A gravação que expõe a estratégia negocial entre Washington e Moscovo.
No telefonema com Yuri Ushakov, conselheiro sénior de política externa de Vladimir Putin, Witkoff afirmou acreditar que “Donetsk e talvez uma troca de território noutro ponto” seriam necessários para encerrar a guerra. Ao mesmo tempo, aconselhou Moscovo a adoptar um discurso mais optimista e a felicitar Donald Trump, preparando o terreno para uma chamada entre ambos antes da visita de Volodymyr Zelensky à Casa Branca.
O conteúdo da conversa coincide com a divulgação de um plano de 28 pontos promovido recentemente pelos EUA, que prevê a criação de uma zona desmilitarizada internacionalmente reconhecida como russa em Donetsk, a entrega formal de Luhansk e da Crimeia a Moscovo e o congelamento das linhas de frente em Kherson e Zaporizhzhia. A proposta tem sido criticada por exigir que Kiev aceite perdas territoriais significativas e limitações à sua capacidade militar.
Apesar de Moscovo ter sinalizado que o plano pode servir de “base” para negociações futuras, o Kremlin insiste que não discutiu o documento em detalhe com Washington.
As revelações surgem no momento em que Trump anuncia o envio de Witkoff a Moscovo para reunir com Putin e de Dan Driscoll, secretário do Exército dos EUA, para encontros com responsáveis ucranianos. O antigo Presidente afirmou querer receber Zelensky “apenas quando o acordo estiver finalizado ou na sua fase final”.
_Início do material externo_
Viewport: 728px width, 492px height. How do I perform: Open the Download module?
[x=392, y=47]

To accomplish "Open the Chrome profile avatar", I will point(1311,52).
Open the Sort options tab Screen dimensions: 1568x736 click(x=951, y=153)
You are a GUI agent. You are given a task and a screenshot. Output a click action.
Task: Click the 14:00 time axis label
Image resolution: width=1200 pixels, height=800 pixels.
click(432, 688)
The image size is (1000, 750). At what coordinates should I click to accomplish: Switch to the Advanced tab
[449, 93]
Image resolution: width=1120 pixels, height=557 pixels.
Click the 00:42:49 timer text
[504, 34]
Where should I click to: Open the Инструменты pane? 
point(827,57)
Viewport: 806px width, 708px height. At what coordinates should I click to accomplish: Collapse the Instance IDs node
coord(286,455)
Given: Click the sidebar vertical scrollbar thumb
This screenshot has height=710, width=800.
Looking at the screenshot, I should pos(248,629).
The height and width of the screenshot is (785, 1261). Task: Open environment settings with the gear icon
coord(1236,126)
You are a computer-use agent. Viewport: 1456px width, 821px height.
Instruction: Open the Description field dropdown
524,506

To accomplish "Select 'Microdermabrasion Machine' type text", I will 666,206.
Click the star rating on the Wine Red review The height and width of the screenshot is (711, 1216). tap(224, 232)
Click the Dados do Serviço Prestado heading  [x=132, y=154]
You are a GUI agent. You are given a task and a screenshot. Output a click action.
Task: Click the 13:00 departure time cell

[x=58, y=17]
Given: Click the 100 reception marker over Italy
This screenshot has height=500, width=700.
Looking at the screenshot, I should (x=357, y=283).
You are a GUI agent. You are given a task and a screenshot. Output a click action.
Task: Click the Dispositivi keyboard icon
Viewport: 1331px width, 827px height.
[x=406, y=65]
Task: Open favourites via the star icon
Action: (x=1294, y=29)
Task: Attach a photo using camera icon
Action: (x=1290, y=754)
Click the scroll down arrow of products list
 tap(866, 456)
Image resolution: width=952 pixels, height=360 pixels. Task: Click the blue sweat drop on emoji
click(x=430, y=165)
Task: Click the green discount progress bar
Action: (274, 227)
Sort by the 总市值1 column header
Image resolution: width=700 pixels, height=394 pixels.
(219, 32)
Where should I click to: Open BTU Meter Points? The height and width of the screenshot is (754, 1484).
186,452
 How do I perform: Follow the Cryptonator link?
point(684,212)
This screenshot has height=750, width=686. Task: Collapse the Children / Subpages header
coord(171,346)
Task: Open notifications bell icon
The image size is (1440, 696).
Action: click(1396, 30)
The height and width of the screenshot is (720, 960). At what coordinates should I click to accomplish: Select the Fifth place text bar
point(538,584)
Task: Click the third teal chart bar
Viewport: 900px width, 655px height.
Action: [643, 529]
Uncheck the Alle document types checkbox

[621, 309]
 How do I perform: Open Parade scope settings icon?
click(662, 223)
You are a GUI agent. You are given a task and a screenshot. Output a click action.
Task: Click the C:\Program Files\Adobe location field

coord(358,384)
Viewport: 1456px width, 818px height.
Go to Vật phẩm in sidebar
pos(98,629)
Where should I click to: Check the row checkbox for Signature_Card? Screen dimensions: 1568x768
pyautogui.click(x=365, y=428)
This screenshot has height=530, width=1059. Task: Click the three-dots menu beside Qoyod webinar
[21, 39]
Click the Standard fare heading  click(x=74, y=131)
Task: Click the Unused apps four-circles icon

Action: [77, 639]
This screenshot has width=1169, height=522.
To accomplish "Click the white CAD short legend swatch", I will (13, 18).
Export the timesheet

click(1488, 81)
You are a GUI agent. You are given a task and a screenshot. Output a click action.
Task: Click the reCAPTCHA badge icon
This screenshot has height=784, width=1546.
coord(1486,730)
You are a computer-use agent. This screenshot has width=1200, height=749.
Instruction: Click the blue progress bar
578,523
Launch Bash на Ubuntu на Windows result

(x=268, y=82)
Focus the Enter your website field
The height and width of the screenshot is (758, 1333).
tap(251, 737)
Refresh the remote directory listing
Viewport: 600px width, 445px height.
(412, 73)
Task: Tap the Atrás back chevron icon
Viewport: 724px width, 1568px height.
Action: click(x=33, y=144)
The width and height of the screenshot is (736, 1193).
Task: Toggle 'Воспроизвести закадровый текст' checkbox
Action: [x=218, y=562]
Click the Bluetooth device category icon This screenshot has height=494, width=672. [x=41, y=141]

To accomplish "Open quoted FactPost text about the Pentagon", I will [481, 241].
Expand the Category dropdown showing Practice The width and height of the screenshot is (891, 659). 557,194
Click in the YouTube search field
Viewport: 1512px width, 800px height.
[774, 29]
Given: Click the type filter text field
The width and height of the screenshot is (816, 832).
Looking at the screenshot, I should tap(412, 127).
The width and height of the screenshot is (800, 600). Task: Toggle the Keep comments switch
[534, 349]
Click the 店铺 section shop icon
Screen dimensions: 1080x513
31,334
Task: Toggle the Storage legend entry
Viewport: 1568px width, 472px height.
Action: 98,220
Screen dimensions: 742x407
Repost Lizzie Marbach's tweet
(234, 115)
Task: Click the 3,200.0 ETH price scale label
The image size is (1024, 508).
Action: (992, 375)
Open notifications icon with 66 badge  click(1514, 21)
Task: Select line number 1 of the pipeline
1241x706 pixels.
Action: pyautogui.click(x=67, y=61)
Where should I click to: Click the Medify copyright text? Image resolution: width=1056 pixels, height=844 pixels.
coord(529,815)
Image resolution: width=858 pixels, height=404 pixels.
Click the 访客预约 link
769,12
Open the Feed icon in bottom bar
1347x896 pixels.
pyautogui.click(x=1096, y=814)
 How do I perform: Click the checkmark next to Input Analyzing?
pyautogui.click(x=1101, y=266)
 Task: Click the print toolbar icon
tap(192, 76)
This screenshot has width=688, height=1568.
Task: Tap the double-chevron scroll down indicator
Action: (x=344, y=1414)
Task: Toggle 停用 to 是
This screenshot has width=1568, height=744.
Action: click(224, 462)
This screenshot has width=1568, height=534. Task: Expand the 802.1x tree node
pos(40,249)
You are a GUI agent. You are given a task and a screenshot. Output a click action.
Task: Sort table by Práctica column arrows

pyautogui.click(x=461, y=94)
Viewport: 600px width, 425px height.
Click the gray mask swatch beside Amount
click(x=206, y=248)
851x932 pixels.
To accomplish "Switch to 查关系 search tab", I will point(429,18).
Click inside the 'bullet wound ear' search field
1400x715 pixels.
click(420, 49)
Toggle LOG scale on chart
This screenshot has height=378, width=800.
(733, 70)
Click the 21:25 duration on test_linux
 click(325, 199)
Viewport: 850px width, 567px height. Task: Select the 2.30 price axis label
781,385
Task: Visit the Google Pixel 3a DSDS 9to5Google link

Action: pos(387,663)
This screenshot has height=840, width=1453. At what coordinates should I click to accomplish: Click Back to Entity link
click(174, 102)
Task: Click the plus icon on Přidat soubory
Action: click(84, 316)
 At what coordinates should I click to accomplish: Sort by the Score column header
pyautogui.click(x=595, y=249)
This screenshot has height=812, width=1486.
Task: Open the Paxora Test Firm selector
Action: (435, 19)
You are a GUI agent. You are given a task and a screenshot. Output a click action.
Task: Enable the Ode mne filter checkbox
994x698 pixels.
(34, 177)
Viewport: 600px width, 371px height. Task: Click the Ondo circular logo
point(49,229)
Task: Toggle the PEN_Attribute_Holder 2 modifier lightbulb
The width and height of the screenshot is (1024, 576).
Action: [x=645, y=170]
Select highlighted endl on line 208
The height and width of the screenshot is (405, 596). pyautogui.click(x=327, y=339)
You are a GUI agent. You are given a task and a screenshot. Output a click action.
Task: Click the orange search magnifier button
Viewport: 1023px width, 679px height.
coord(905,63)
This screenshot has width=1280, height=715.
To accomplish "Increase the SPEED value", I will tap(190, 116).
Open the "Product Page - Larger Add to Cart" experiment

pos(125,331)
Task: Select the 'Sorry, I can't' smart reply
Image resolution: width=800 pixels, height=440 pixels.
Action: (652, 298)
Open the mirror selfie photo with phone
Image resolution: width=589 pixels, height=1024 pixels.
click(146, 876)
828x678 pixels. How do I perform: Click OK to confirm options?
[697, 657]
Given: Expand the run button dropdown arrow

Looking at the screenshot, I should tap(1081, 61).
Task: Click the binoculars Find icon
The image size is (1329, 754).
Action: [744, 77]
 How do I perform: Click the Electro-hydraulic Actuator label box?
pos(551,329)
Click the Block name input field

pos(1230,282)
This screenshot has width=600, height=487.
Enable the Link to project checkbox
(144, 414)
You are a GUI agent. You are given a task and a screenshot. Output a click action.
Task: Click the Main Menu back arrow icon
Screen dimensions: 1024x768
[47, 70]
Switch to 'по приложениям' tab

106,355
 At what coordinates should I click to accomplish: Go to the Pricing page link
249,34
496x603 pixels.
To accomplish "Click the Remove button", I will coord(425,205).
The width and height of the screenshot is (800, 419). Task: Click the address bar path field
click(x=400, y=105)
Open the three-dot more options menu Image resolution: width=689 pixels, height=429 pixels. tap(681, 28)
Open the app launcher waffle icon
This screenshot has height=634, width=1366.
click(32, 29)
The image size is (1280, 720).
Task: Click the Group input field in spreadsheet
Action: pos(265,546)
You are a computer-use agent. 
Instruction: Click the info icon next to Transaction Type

Kiev, porém, mantém a linha vermelha: não aceitará reconhecer soberania russa sobre territórios ocupados nem qualquer limitação estrutural ao exército ucraniano. A chamada em que Witkoff aconselha Moscovo decorreu no mesmo dia em que Trump manifestou frustração pelo prolongamento da guerra, afirmando que Putin “não quer terminar o conflito” e que isso “o faz parecer muito mal”.